2. The pipeline water quality monitoring and automatic control device based on color detection according to claim 1, characterized in that: The upstream sampling branch of the color detection device is also equipped with a water storage device, which contains colored water for testing the operating status of the color detection device. The water storage device is equipped with a test control valve to control the injection of colored water into the sampling branch.
3. The pipeline water quality monitoring and automatic control device based on color detection according to claim 1, characterized in that: The control module is also connected to an audible and visual alarm that triggers an alarm when the color detection device detects that the water color index is greater than a preset value.
4. The pipeline water quality monitoring and automatic control device based on color detection according to claim 1, characterized in that: The sampling branch is provided with a columnar collection cavity, and the color detection device is installed at the end of the columnar collection cavity. The columnar collection cavity has an inlet and an outlet on its two side walls in different directions.
5. The pipeline water quality monitoring and automatic control device based on color detection according to claim 4, characterized in that: The water outlet is a strip-shaped opening axially along the side wall of the columnar collection cavity, and a funnel-shaped water outlet connector is provided outside the strip-shaped opening.
6. The pipeline water quality monitoring and automatic control device based on color detection according to claim 4, characterized in that: The color detection device is mounted on the end of the columnar acquisition cavity via a flange structure.

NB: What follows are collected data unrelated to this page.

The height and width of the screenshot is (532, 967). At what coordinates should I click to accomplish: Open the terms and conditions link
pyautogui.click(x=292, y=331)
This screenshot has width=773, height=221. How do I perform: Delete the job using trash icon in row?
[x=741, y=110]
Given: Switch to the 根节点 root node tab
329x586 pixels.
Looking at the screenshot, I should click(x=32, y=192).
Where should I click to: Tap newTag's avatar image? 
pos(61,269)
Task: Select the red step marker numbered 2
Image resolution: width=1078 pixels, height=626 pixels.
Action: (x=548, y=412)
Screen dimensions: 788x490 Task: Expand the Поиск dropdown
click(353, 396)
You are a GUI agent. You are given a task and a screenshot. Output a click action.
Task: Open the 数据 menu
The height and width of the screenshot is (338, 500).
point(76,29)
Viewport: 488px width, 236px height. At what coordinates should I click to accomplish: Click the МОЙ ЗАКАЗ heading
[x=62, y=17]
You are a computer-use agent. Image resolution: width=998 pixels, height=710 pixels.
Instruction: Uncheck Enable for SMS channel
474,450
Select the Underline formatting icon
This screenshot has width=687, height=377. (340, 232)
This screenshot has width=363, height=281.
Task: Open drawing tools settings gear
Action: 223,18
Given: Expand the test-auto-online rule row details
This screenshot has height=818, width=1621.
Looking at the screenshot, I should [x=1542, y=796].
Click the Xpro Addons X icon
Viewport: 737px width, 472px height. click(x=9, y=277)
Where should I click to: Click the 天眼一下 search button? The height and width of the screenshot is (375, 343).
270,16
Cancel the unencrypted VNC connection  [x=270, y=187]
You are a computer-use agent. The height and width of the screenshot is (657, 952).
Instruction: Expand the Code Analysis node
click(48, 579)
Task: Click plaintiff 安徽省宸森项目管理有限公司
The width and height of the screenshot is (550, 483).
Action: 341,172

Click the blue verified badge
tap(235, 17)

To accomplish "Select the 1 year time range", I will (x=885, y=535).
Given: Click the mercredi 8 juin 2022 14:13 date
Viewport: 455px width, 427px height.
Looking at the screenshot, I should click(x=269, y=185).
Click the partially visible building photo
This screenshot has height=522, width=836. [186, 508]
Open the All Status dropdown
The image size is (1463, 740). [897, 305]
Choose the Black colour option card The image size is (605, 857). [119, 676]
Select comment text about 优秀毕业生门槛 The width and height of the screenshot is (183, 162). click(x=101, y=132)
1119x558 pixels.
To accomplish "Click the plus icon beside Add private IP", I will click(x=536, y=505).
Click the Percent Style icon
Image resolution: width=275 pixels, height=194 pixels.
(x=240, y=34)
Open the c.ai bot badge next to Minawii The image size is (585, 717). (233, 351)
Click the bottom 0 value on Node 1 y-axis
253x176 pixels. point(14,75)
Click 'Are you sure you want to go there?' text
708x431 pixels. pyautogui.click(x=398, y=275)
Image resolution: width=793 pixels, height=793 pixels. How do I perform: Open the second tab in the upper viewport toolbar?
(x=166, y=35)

7. The pipeline water quality monitoring and automatic control device based on color detection according to claim 6, characterized in that: A supplementary lighting device is installed at the other end of the columnar acquisition cavity opposite to the color detection device via a flange structure.
8. The pipeline water quality monitoring and automatic control device based on color detection according to claim 1, characterized in that: The control module is also connected to a central control system.
9. The pipeline water quality monitoring and automatic control device based on color detection according to claim 1, characterized in that: The sampling branch is also equipped with a water inlet valve.